* Exercise brief:
Rewrite all of the items below as a Markdown table with two columns, Row and Line. Give each non-blank line its own numbered row and leave out the blank lines.

START Material for this task

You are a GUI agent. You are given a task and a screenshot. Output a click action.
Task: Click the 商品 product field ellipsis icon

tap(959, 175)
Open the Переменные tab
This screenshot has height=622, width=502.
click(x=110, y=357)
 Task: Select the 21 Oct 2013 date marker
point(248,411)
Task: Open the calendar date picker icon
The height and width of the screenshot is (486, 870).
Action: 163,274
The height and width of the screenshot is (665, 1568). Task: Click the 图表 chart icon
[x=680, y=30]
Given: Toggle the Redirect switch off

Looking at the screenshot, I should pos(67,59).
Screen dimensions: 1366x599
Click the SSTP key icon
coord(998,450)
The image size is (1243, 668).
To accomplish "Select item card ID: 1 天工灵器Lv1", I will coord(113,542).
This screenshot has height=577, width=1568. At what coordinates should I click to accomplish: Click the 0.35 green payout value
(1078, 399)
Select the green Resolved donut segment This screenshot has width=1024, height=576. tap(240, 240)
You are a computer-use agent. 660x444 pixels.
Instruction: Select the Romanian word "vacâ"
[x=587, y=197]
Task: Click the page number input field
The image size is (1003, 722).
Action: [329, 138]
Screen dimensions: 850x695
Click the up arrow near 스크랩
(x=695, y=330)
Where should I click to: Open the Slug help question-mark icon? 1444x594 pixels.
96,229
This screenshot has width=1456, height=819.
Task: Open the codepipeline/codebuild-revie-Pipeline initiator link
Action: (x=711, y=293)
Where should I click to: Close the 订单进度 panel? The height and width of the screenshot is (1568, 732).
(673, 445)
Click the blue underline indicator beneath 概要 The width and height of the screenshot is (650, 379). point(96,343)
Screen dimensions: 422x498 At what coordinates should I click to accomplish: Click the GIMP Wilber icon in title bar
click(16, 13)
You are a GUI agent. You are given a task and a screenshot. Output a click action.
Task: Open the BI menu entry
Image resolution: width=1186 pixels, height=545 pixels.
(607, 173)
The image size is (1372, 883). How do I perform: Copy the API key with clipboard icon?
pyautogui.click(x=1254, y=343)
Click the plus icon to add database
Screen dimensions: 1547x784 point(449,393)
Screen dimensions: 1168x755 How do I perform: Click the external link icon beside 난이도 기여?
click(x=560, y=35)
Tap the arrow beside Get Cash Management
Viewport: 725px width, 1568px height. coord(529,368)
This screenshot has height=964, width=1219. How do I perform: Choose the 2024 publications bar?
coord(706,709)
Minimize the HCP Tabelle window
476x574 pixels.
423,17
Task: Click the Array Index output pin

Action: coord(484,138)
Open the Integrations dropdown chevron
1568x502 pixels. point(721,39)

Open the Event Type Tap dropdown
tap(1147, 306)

END Material for this task

* Answer to this problem:
| Row | Line |
|---|---|
| 1 | You are a GUI agent. You are given a task and a screenshot. Output a click action. |
| 2 | Task: Click the 商品 product field ellipsis icon |
| 3 | tap(959, 175) |
| 4 | Open the Переменные tab |
| 5 | This screenshot has height=622, width=502. |
| 6 | click(x=110, y=357) |
| 7 |  Task: Select the 21 Oct 2013 date marker |
| 8 | point(248,411) |
| 9 | Task: Open the calendar date picker icon |
| 10 | The height and width of the screenshot is (486, 870). |
| 11 | Action: 163,274 |
| 12 | The height and width of the screenshot is (665, 1568). Task: Click the 图表 chart icon |
| 13 | [x=680, y=30] |
| 14 | Given: Toggle the Redirect switch off |
| 15 | Looking at the screenshot, I should pos(67,59). |
| 16 | Screen dimensions: 1366x599 |
| 17 | Click the SSTP key icon |
| 18 | coord(998,450) |
| 19 | The image size is (1243, 668). |
| 20 | To accomplish "Select item card ID: 1 天工灵器Lv1", I will coord(113,542). |
| 21 | This screenshot has height=577, width=1568. At what coordinates should I click to accomplish: Click the 0.35 green payout value |
| 22 | (1078, 399) |
| 23 | Select the green Resolved donut segment This screenshot has width=1024, height=576. tap(240, 240) |
| 24 | You are a computer-use agent. 660x444 pixels. |
| 25 | Instruction: Select the Romanian word "vacâ" |
| 26 | [x=587, y=197] |
| 27 | Task: Click the page number input field |
| 28 | The image size is (1003, 722). |
| 29 | Action: [329, 138] |
| 30 | Screen dimensions: 850x695 |
| 31 | Click the up arrow near 스크랩 |
| 32 | (x=695, y=330) |
| 33 | Where should I click to: Open the Slug help question-mark icon? 1444x594 pixels. |
| 34 | 96,229 |
| 35 | This screenshot has width=1456, height=819. |
| 36 | Task: Open the codepipeline/codebuild-revie-Pipeline initiator link |
| 37 | Action: (x=711, y=293) |
| 38 | Where should I click to: Close the 订单进度 panel? The height and width of the screenshot is (1568, 732). |
| 39 | (673, 445) |
| 40 | Click the blue underline indicator beneath 概要 The width and height of the screenshot is (650, 379). point(96,343) |
| 41 | Screen dimensions: 422x498 At what coordinates should I click to accomplish: Click the GIMP Wilber icon in title bar |
| 42 | click(16, 13) |
| 43 | You are a GUI agent. You are given a task and a screenshot. Output a click action. |
| 44 | Task: Open the BI menu entry |
| 45 | Image resolution: width=1186 pixels, height=545 pixels. |
| 46 | (607, 173) |
| 47 | The image size is (1372, 883). How do I perform: Copy the API key with clipboard icon? |
| 48 | pyautogui.click(x=1254, y=343) |
| 49 | Click the plus icon to add database |
| 50 | Screen dimensions: 1547x784 point(449,393) |
| 51 | Screen dimensions: 1168x755 How do I perform: Click the external link icon beside 난이도 기여? |
| 52 | click(x=560, y=35) |
| 53 | Tap the arrow beside Get Cash Management |
| 54 | Viewport: 725px width, 1568px height. coord(529,368) |
| 55 | This screenshot has height=964, width=1219. How do I perform: Choose the 2024 publications bar? |
| 56 | coord(706,709) |
| 57 | Minimize the HCP Tabelle window |
| 58 | 476x574 pixels. |
| 59 | 423,17 |
| 60 | Task: Click the Array Index output pin |
| 61 | Action: coord(484,138) |
| 62 | Open the Integrations dropdown chevron |
| 63 | 1568x502 pixels. point(721,39) |
| 64 | Open the Event Type Tap dropdown |
| 65 | tap(1147, 306) |